In our case, we have an Algebraic function ($$x$$) and an Exponential function ($$e^{2x}$$). 'Algebraic' comes before 'Exponential' in LIATE.
So, we set:
$$u = x$$
$$dv = e^{2x} \, dx$$

**step4** Calculating 'du' and 'v'

Next, we need to find the differential of $$u$$ (which is $$du$$) by differentiating $$u$$, and the integral of $$dv$$ (which is $$v$$) by integrating $$dv$$.
1. Differentiate $$u$$ with respect to $$x$$:
$$du = \frac{d}{dx}(x) \, dx = 1 \, dx = dx$$
2. Integrate $$dv$$ to find $$v$$:
$$v = \int e^{2x} \, dx$$
To integrate $$e^{2x}$$, we can perform a simple substitution.

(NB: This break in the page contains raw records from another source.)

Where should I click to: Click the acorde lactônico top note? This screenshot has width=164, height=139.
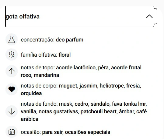pyautogui.click(x=76, y=68)
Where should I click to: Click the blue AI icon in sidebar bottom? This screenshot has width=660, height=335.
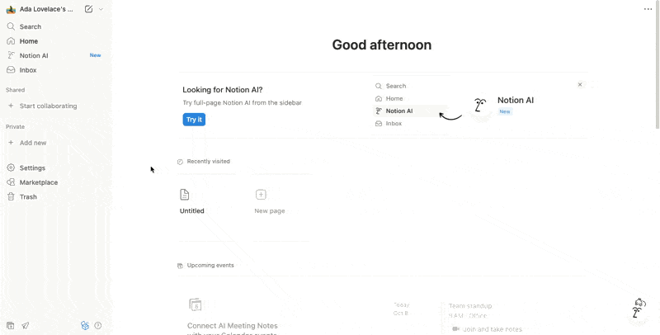85,326
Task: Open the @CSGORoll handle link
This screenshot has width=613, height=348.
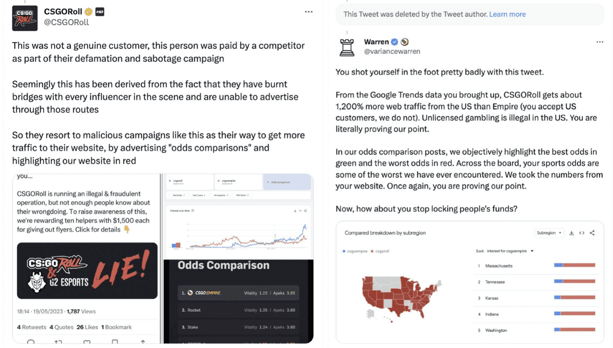Action: click(66, 22)
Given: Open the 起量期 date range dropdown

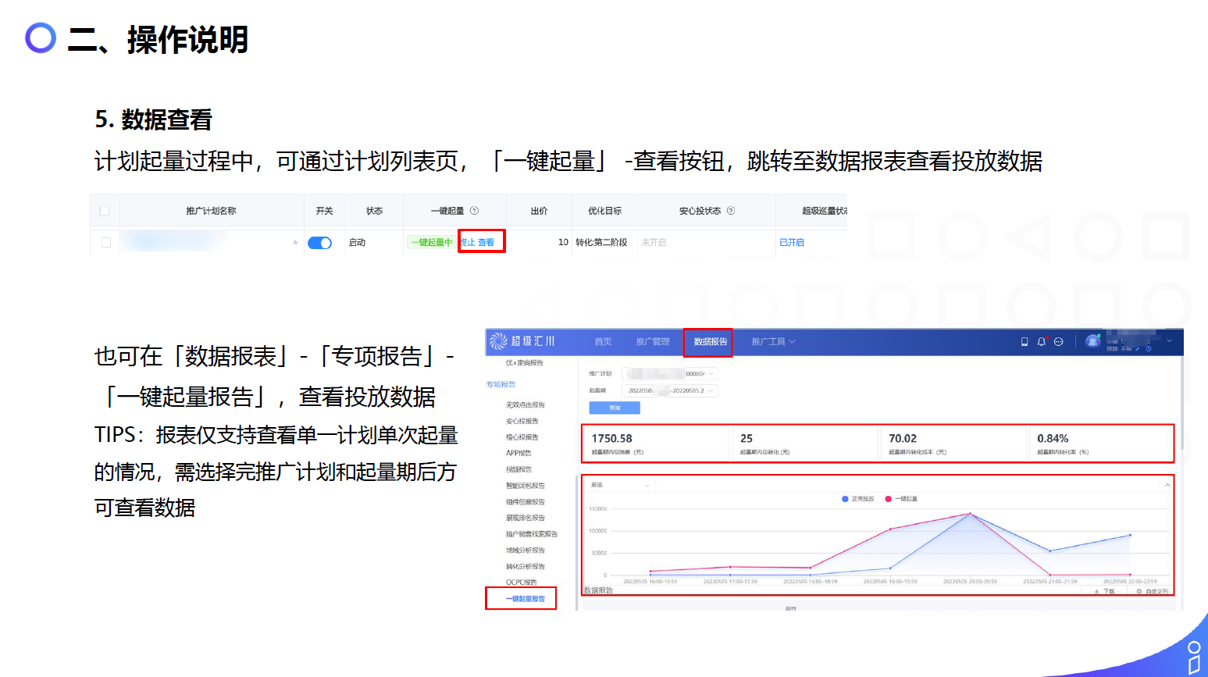Looking at the screenshot, I should pos(669,390).
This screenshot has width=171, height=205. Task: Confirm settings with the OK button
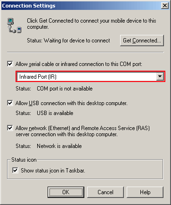pos(66,192)
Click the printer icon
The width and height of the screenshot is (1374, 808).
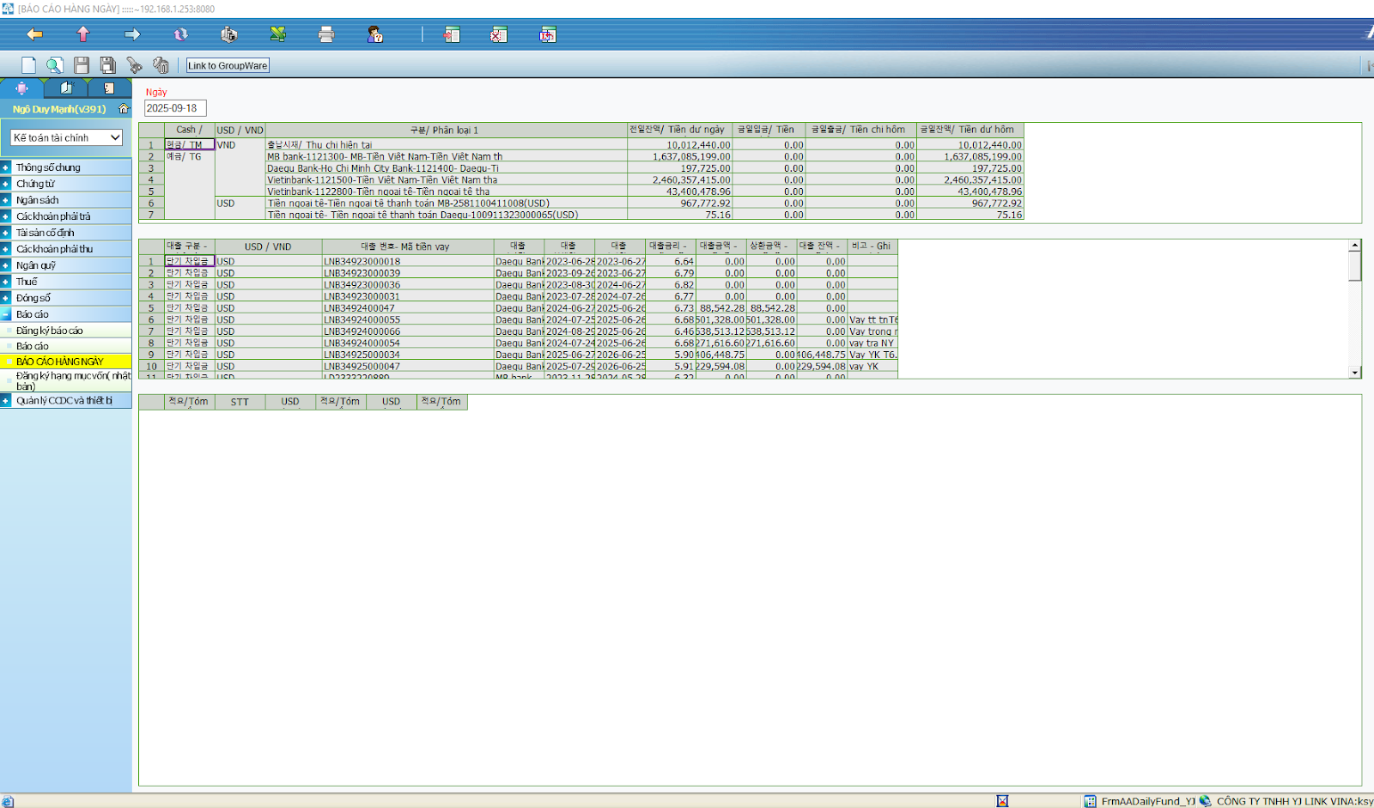click(x=326, y=34)
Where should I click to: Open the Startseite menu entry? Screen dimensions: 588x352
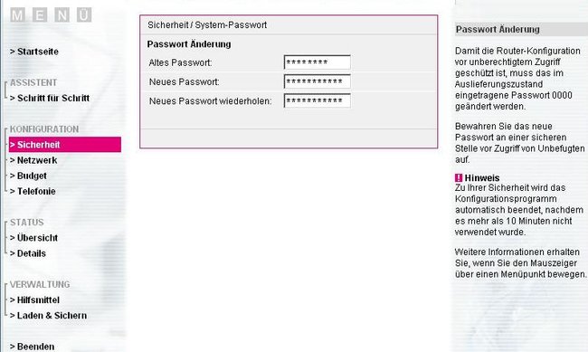tap(34, 52)
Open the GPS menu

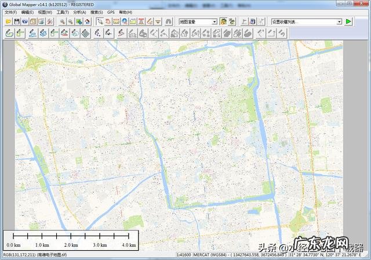tap(111, 12)
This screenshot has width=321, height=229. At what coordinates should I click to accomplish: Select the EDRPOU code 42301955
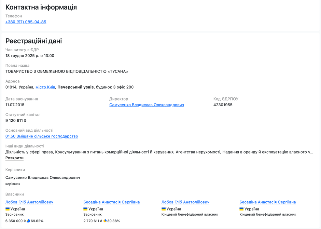tap(223, 105)
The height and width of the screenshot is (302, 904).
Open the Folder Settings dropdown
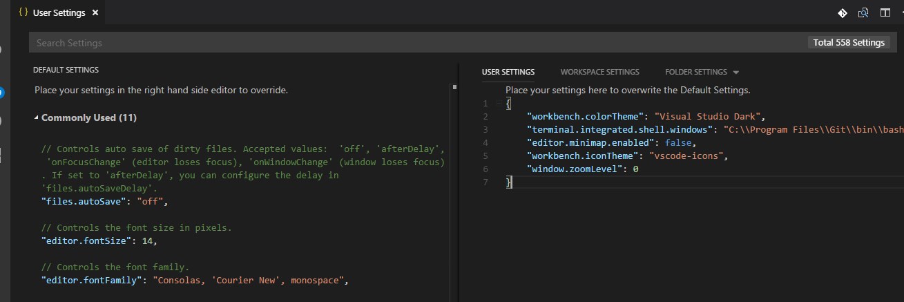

Let $$w = 2x$$. Then, differentiating both sides with respect to $$x$$, we get $$\frac{dw}{dx} = 2$$, which implies $$dx = \frac{1}{2} \, dw$$.
Substituting these into the integral for $$v$$:
$$v = \int e^{w} \left(\frac{1}{2}\right) \, dw = \frac{1}{2} \int e^{w} \, dw = \frac{1}{2} e^{w}$$
Now, substitute back $$w = 2x$$:
$$v = \frac{1}{2} e^{2x}$$

**step5** Applying the integration by parts formula

Now we substitute $$u$$, $$v$$, and $$du$$ into the integration by parts formula: $$\int u \, dv = uv - \int v \, du$$.
$$\int xe^{2x} \, dx = (x)\left(\frac{1}{2}e^{2x}\right) - \int \left(\frac{1}{2}e^{2x}\right) \, dx$$
This simplifies to:
$$\int xe^{2x} \, dx = \frac{1}{2}xe^{2x} - \frac{1}{2} \int e^{2x} \, dx$$

**step6** Evaluating the remaining integral

We are left with one more integral to evaluate: $$\int e^{2x} \, dx$$. We have already evaluated this integral in Step 4 when we found $$v$$.
So, $$\int e^{2x} \, dx = \frac{1}{2}e^{2x}$$

**step7** Substituting the remaining integral and finalizing the result

Substitute the result from Step 6 back into the equation from Step 5:
$$\int xe^{2x} \, dx = \frac{1}{2}xe^{2x} - \frac{1}{2} \left(\frac{1}{2}e^{2x}\right) + C$$
(We add the constant of integration, $$C$$, because this is an indefinite integral.)
Simplify the expression:
$$\int xe^{2x} \, dx = \frac{1}{2}xe^{2x} - \frac{1}{4}e^{2x} + C$$

**step8** Comparing with the given options

Finally, we compare our derived result with the given multiple-choice options:
A. $$\dfrac {xe^{2x}}{2}-\dfrac {e^{2x}}{4}+C$$
B. $$\dfrac {xe^{2x}}{2}-\dfrac {e^{2x}}{2}+C$$
C. $$\dfrac {xe^{2x}}{2}+\dfrac {e^{2x}}{4}+C$$
D. $$\dfrac {xe^{2x}}{2}+\dfrac {e^{2x}}{2}+C$$
E. $$\dfrac {x^{2}e^{2x}}{4}+C$$
Our result, $$\frac{1}{2}xe^{2x} - \frac{1}{4}e^{2x} + C$$, matches option A.